Q: What is the power consumption of the fully loaded MCS7520?
A: The switch itself (without node attachments) draws power via four internal PSUs; exact consumption depends on fan speed and port utilization. Consult the detailed specifications or contact pre-sales engineering for PDU sizing on a per-deployment basis.
Q: Can I mix EDR and older InfiniBand speeds (FDR, QDR) on the same fabric?
A: EDR switches are backward compatible with FDR and older protocols via speed negotiation, but links will run at the slower speed. This wastes bandwidth and is generally avoided in production. Plan node refresh cycles to align with fabric upgrades.
Q: What cooling infrastructure do I need in my data center?
A: The eight integrated fans handle internal thermal management. Ensure your data center provides cold air intake (front-bottom inlet) and adequate exhaust capacity (rear-top outlet). In dense environments, active hot-aisle containment is strongly recommended.
Q: Is this switch NDAA or FIPS-certified?
A: Certification status varies by software configuration and is not stated in the standard product specification.

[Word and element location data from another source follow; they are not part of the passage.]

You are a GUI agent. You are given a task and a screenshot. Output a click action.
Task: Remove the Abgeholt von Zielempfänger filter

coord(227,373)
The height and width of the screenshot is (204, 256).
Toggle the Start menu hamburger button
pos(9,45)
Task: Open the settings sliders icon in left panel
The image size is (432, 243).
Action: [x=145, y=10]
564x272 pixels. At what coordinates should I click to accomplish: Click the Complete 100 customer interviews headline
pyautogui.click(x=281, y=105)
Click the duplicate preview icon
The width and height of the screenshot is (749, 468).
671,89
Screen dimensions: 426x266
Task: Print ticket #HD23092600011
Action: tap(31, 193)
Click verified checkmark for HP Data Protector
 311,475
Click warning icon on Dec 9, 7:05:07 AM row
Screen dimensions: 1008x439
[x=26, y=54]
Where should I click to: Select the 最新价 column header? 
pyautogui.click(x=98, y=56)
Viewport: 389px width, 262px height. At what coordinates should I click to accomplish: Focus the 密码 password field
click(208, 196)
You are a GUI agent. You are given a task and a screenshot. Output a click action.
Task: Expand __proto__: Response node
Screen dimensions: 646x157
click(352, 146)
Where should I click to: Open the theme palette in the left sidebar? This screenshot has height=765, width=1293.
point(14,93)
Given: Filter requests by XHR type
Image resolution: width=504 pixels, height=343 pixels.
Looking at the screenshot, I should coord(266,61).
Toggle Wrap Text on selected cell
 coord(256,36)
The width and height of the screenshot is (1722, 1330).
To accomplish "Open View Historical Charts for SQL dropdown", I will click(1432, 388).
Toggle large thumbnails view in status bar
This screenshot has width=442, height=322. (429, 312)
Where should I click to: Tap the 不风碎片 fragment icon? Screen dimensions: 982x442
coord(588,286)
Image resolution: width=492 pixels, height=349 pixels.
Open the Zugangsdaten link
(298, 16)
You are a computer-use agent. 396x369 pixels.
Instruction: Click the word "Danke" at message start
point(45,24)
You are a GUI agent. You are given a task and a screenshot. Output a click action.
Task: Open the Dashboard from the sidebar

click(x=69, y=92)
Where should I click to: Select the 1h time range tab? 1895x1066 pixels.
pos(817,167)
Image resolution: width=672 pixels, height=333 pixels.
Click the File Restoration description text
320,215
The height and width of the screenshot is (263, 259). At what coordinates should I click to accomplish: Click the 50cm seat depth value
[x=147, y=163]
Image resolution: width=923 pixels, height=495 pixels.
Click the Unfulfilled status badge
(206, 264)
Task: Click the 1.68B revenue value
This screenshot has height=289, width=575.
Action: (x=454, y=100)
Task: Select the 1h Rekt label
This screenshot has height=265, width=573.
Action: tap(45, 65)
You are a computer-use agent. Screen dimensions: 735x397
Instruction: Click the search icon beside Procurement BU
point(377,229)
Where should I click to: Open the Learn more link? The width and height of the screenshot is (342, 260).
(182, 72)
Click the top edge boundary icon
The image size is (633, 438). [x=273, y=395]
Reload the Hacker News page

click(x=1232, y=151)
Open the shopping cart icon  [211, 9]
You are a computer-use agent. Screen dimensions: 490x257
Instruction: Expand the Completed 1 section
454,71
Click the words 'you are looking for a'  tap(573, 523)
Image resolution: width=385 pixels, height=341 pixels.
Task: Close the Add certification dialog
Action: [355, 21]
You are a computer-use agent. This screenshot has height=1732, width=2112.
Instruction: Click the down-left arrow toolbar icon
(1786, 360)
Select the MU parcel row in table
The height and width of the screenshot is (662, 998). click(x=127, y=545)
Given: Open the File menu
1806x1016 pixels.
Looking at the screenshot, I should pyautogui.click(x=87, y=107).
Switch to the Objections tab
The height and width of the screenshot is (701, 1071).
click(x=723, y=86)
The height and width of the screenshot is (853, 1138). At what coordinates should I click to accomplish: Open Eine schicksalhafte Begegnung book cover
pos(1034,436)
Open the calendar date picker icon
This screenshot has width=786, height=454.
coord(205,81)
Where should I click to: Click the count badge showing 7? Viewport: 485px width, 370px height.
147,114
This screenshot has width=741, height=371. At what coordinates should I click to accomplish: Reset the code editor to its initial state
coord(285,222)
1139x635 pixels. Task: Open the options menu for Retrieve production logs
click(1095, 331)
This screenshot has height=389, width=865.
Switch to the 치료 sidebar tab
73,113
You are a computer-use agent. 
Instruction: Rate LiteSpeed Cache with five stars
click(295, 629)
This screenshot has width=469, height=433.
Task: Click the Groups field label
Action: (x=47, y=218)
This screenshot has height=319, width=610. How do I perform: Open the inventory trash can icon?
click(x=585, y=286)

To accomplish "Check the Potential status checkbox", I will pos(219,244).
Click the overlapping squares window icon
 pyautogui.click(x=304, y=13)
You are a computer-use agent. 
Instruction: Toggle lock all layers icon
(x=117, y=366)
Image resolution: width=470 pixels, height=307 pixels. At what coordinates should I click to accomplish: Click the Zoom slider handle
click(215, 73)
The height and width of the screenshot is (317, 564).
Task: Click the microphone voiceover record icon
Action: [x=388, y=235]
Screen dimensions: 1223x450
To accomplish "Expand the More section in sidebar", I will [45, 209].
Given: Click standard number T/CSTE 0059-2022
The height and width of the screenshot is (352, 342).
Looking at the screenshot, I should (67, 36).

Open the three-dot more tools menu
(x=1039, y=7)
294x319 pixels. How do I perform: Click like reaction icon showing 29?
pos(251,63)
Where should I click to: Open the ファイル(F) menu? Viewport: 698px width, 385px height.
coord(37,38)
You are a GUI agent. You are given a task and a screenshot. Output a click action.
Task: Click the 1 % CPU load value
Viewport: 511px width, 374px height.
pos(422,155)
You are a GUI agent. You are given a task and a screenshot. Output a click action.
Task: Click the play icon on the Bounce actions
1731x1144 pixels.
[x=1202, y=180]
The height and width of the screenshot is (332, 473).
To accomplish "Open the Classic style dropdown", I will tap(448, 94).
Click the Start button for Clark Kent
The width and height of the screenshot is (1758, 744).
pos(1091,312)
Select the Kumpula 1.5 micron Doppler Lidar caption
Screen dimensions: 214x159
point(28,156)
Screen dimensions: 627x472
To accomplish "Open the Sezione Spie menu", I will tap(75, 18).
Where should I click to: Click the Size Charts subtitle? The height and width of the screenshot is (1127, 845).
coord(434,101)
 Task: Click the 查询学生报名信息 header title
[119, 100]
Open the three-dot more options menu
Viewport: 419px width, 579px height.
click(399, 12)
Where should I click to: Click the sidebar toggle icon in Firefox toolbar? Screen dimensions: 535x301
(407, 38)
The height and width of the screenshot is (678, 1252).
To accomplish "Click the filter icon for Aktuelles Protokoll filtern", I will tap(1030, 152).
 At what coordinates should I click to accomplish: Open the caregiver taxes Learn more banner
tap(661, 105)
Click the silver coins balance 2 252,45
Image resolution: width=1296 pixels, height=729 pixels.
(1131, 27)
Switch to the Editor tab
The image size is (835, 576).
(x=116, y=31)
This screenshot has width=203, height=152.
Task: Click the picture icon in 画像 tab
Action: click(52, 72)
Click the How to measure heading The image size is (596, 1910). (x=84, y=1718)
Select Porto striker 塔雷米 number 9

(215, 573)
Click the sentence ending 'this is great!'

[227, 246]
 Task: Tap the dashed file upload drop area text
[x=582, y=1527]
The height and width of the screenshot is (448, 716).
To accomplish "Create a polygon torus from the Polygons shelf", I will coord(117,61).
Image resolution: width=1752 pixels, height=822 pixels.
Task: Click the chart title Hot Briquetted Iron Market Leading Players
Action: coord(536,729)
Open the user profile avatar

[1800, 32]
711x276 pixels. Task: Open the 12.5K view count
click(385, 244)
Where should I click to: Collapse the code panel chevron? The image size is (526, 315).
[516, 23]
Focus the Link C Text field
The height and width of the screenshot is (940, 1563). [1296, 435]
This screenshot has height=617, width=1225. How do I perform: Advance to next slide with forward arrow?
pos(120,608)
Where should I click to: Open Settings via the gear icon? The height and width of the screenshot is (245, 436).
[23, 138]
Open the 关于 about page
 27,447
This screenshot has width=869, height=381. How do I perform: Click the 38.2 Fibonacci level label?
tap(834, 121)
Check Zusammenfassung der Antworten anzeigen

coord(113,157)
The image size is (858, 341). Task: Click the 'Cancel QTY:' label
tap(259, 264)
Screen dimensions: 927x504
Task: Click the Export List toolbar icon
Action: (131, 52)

Contact pre-sales engineering to confirm compliance requirements for your procurement.
Q: What warranty is provided?
A: Warranty terms are available through the channel. Consult the sales contact or documentation provided at order time.

The MCS7520's 43TB/s aggregate switching capacity and 216-port density make it a legitimate centerpiece for data center fabric buildouts where you're not just upgrading—you're scaling to support sustained parallel workloads. I've seen the MCS7520 deployed in GPU computing clusters where every port filled reduces the fabric hops and latency jitter that kill weak-scaling efficiency on distributed training jobs.
Technical Highlights:
Deployment Considerations:
Best fit: GPU compute clusters running distributed training (PyTorch, TensorFlow), HPC simulations with tight synchronization, or high-frequency financial infrastructure where every microsecond of fabric latency is measurable cost. Not the switch for oversubscribed cloud multi-tenancy or edge consolidation.